Collaborative filtering is the family of techniques that recommends items to a person based not on the content of the items but on the recorded behavior of many other people. The central assumption, stated plainly in the 1994 GroupLens paper, is that people who agreed in the past will tend to agree in the future. If many users who rated the same movies as you also loved a film you have not seen, the system predicts you will love it too.
There are two main flavors. User-based collaborative filtering finds people similar to you and recommends what they liked - the approach GroupLens used. Item-based (or item-to-item) collaborative filtering, popularized by Amazon in the early 2000s, instead computes which items tend to be bought or rated together, then recommends items related to the ones you already chose. Amazon’s engineers found that the item-based version scaled far better, because the catalog of item-to-item relationships could be computed offline and the per-user recommendation was then fast.

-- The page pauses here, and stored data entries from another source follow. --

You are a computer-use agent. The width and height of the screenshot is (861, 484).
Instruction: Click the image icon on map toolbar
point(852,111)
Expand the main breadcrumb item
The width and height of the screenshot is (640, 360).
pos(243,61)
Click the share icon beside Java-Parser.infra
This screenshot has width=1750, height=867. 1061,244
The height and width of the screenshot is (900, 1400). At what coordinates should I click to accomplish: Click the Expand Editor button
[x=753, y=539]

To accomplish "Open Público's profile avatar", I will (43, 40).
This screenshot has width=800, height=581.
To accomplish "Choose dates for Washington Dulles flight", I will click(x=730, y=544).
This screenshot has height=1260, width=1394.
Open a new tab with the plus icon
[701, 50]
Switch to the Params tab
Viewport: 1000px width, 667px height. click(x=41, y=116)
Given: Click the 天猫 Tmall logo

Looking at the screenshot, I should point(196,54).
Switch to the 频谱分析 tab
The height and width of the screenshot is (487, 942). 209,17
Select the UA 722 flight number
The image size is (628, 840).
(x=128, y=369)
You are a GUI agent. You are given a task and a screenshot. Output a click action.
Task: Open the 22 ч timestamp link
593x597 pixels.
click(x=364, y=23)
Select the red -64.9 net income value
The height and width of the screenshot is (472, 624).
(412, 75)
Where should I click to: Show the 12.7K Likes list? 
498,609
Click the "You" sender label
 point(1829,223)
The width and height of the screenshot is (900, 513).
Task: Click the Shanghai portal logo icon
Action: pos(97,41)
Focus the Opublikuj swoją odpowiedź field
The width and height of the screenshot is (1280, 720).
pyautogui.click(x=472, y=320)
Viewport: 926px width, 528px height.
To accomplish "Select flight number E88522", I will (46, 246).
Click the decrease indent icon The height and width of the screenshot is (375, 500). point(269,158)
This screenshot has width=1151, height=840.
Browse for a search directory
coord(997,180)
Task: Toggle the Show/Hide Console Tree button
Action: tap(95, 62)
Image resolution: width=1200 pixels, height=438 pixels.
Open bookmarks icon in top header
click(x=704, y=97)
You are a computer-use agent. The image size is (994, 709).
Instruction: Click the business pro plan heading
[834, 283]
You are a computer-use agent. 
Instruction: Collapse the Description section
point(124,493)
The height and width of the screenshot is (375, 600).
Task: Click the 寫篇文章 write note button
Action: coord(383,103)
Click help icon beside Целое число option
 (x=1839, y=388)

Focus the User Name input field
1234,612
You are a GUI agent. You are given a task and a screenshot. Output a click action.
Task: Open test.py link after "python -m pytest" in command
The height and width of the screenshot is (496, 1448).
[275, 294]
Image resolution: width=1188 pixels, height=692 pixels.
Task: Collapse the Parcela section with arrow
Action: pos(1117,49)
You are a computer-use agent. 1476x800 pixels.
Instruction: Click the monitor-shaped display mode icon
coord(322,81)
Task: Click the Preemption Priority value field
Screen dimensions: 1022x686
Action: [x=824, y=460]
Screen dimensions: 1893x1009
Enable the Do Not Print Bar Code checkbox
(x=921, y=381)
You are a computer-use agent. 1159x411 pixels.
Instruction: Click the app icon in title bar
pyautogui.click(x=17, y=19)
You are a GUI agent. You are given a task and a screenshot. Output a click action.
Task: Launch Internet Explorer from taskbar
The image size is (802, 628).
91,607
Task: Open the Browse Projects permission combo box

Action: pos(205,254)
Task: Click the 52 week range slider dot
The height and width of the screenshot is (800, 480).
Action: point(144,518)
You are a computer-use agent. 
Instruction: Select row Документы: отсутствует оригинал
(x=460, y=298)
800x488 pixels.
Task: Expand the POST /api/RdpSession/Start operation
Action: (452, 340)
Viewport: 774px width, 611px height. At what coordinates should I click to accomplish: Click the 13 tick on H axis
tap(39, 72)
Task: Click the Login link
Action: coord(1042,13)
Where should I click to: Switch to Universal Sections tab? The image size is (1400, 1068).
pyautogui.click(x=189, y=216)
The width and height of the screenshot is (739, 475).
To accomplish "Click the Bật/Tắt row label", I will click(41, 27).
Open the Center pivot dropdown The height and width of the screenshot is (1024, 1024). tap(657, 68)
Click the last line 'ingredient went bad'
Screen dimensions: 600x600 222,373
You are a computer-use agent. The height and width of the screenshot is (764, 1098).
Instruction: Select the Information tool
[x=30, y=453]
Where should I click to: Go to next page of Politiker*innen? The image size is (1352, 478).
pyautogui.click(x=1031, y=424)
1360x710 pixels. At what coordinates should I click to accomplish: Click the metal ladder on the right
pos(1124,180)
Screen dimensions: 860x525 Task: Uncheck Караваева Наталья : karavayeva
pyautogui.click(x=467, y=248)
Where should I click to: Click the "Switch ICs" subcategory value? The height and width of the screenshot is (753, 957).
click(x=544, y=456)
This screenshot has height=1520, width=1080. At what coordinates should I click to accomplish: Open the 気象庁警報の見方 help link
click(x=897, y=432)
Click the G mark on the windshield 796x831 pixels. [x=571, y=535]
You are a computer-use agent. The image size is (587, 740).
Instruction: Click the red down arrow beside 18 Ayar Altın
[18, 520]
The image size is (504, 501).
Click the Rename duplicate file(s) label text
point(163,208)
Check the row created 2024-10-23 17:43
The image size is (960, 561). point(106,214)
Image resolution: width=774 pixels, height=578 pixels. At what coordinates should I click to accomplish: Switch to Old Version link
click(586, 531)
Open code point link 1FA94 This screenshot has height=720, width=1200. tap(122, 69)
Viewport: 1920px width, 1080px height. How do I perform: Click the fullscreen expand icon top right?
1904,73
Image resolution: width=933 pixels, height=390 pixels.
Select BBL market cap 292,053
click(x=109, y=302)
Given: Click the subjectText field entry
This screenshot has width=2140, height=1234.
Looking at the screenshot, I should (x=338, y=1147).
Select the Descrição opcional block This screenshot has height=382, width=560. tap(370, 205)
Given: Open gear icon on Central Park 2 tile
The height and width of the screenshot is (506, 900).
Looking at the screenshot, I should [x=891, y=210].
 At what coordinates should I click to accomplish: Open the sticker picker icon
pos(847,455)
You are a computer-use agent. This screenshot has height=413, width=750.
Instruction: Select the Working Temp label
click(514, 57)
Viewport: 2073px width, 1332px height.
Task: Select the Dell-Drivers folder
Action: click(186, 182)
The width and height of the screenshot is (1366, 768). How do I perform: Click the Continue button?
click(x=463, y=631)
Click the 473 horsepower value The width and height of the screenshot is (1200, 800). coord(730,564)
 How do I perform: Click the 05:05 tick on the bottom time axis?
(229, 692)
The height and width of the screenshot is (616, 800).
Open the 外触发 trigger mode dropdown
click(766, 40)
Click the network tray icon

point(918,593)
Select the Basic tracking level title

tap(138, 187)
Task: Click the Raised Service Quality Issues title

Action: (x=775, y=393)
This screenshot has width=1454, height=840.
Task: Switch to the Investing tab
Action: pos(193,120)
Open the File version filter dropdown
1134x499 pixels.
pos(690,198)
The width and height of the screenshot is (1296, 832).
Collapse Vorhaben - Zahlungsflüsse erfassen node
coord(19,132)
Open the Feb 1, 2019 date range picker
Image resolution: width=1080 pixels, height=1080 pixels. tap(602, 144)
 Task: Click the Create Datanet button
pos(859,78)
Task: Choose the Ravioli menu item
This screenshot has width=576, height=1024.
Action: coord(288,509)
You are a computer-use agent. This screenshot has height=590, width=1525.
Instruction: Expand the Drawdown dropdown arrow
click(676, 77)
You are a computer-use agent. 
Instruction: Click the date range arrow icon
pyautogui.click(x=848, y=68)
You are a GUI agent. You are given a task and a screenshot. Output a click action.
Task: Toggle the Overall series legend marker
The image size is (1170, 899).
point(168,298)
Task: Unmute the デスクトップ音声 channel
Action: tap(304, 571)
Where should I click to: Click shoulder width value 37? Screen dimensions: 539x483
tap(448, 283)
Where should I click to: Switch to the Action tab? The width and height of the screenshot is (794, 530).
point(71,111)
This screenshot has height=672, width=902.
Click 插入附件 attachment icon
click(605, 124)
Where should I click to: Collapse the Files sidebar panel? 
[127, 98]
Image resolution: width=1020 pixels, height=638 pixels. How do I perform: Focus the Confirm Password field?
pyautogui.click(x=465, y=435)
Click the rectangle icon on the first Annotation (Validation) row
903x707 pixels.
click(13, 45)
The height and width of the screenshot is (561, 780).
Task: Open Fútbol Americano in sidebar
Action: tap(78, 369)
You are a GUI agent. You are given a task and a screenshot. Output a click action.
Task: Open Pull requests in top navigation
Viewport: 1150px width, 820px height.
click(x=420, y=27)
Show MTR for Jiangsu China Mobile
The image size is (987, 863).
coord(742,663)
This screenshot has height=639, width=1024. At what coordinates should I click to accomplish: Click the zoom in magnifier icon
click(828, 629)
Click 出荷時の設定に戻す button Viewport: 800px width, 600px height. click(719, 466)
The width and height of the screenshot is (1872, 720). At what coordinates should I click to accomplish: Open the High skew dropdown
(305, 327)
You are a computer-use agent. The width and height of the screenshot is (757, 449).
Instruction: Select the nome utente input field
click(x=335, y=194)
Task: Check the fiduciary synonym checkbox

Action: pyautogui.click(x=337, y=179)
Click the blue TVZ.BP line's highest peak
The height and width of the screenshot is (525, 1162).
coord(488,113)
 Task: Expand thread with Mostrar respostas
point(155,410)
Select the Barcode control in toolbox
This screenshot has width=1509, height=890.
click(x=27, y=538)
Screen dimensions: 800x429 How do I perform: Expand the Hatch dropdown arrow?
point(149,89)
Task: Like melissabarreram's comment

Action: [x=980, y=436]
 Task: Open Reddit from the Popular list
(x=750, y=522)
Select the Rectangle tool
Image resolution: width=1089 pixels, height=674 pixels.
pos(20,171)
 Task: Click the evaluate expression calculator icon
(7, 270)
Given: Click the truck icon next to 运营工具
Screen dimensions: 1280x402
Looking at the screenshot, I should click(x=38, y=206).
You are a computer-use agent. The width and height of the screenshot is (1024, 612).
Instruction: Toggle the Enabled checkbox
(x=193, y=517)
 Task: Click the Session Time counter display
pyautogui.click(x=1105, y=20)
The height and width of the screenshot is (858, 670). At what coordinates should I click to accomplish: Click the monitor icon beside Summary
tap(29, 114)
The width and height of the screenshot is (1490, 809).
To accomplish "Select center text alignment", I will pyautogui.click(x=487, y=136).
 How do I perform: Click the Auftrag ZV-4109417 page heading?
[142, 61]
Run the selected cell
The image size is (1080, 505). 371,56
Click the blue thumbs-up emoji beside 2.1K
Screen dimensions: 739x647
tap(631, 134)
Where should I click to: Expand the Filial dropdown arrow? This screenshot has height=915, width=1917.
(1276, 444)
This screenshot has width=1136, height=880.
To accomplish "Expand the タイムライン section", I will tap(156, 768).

Collaborative filtering needs only an interaction matrix - who interacted with what - and no description of the items themselves, which is both its strength and its weakness. It works across any domain where enough people leave behavior traces, but it struggles with the cold-start problem: a brand-new item with no ratings, or a brand-new user with no history, cannot be placed. Later systems combined collaborative filtering with content features and, eventually, deep learning to address this.
Why business readers should care: collaborative filtering is the quiet workhorse behind most “you might also like” features in retail, streaming, and social platforms. It turns the accumulated clicks and purchases of a customer base into an asset that improves with scale, which is part of why large platforms are hard to dislodge.